**Assigned task**
Whenever a line in the entries below contains the string "computer", copy that line.

** Opening Records to process block **

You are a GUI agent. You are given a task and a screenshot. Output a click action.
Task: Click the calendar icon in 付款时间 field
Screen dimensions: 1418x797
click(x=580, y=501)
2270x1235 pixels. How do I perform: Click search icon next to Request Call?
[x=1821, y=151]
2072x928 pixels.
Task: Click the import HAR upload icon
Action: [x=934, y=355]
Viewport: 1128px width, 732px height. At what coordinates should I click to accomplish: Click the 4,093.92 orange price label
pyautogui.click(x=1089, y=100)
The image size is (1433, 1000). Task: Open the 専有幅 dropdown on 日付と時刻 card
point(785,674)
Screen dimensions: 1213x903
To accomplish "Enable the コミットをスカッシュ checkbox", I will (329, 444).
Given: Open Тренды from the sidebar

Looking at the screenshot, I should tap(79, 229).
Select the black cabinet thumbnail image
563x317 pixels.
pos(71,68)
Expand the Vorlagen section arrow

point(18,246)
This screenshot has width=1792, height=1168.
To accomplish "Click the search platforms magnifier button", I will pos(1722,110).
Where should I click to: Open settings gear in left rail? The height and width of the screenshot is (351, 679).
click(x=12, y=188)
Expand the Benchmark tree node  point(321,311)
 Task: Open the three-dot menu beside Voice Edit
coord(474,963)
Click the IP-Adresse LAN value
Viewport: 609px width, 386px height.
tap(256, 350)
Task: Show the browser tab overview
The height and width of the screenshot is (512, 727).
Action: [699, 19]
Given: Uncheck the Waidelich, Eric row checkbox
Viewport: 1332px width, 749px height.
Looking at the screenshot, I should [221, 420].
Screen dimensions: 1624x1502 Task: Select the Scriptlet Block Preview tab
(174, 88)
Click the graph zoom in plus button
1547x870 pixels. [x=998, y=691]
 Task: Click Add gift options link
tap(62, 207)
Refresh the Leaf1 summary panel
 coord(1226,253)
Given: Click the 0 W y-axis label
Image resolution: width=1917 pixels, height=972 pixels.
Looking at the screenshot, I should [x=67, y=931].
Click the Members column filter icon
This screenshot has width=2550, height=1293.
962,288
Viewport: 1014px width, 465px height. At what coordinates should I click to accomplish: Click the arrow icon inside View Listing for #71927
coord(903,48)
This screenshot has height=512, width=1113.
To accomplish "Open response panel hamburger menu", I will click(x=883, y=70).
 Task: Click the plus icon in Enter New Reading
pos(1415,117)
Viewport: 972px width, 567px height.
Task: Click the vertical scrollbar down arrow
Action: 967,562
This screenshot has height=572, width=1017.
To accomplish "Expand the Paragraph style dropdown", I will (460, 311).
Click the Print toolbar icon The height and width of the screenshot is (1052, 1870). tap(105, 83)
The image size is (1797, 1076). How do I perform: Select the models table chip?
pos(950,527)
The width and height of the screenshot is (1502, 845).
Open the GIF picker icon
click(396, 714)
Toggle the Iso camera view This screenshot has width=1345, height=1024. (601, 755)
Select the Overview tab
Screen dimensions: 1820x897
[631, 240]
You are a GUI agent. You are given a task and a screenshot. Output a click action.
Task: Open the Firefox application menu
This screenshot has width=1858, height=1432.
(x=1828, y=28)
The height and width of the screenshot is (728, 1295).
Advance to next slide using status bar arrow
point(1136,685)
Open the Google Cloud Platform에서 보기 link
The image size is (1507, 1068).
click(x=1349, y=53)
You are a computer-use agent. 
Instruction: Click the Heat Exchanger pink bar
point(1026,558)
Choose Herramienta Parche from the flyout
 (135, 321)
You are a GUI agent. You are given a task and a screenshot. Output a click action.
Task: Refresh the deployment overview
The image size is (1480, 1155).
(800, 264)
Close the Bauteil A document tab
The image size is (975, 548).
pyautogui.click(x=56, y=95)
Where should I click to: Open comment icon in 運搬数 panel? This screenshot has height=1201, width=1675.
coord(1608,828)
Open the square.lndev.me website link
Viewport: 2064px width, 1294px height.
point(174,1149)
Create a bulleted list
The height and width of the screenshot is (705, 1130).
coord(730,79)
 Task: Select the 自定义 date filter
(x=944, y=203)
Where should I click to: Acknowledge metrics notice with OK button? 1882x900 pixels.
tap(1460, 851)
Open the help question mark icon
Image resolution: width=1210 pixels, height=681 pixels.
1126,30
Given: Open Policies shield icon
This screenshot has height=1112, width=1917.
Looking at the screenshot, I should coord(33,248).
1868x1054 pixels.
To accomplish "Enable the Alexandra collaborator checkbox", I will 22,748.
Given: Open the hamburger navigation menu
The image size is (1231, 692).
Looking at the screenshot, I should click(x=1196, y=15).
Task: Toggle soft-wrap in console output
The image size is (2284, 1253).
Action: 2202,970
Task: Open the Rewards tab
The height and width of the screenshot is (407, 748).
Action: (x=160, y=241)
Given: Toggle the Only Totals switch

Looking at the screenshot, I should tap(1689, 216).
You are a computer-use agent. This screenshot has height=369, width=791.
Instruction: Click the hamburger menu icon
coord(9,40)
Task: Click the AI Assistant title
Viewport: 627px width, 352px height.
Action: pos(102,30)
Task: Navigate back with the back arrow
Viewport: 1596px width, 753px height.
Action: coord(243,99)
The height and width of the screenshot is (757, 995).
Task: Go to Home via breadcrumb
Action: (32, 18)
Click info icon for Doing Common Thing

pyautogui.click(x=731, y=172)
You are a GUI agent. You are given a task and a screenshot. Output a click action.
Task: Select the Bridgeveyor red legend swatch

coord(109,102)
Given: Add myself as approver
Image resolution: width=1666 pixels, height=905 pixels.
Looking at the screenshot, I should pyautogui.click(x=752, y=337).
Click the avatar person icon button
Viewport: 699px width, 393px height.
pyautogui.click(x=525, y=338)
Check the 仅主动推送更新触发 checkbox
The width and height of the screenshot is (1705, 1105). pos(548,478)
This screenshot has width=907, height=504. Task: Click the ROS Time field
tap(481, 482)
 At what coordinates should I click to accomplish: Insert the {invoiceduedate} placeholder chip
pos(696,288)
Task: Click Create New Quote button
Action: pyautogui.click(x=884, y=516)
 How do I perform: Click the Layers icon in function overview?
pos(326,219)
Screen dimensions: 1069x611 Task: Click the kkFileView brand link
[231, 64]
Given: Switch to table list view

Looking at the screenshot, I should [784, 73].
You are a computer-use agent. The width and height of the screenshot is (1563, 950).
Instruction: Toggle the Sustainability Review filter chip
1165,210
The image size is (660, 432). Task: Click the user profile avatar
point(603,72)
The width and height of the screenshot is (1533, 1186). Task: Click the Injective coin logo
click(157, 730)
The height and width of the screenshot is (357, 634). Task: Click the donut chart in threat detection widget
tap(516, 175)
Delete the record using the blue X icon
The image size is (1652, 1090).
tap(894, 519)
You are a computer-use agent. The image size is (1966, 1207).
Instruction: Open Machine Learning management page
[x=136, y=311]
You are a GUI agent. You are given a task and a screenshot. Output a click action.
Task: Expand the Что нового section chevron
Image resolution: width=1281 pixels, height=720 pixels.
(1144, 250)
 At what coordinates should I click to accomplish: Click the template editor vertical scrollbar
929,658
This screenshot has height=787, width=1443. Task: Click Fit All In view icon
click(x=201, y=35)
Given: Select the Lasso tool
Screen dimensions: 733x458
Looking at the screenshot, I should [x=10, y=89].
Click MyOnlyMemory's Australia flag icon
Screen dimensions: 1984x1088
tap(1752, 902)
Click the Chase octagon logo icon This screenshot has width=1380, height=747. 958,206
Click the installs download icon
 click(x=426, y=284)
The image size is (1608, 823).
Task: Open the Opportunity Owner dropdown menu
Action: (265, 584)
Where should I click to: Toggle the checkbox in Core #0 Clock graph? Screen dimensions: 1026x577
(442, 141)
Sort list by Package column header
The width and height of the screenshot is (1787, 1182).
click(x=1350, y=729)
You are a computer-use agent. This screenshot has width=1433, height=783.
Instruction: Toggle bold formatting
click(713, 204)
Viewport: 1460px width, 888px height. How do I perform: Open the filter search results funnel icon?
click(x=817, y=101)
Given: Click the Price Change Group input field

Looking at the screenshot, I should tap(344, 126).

** Closing Records to process block **

**Answer to the exercise**
You are a computer-use agent. 
You are a computer-use agent. This screenshot has height=369, width=791.
You are a computer-use agent. The width and height of the screenshot is (1563, 950).
You are a computer-use agent. The image size is (1966, 1207).
You are a computer-use agent. This screenshot has width=1433, height=783.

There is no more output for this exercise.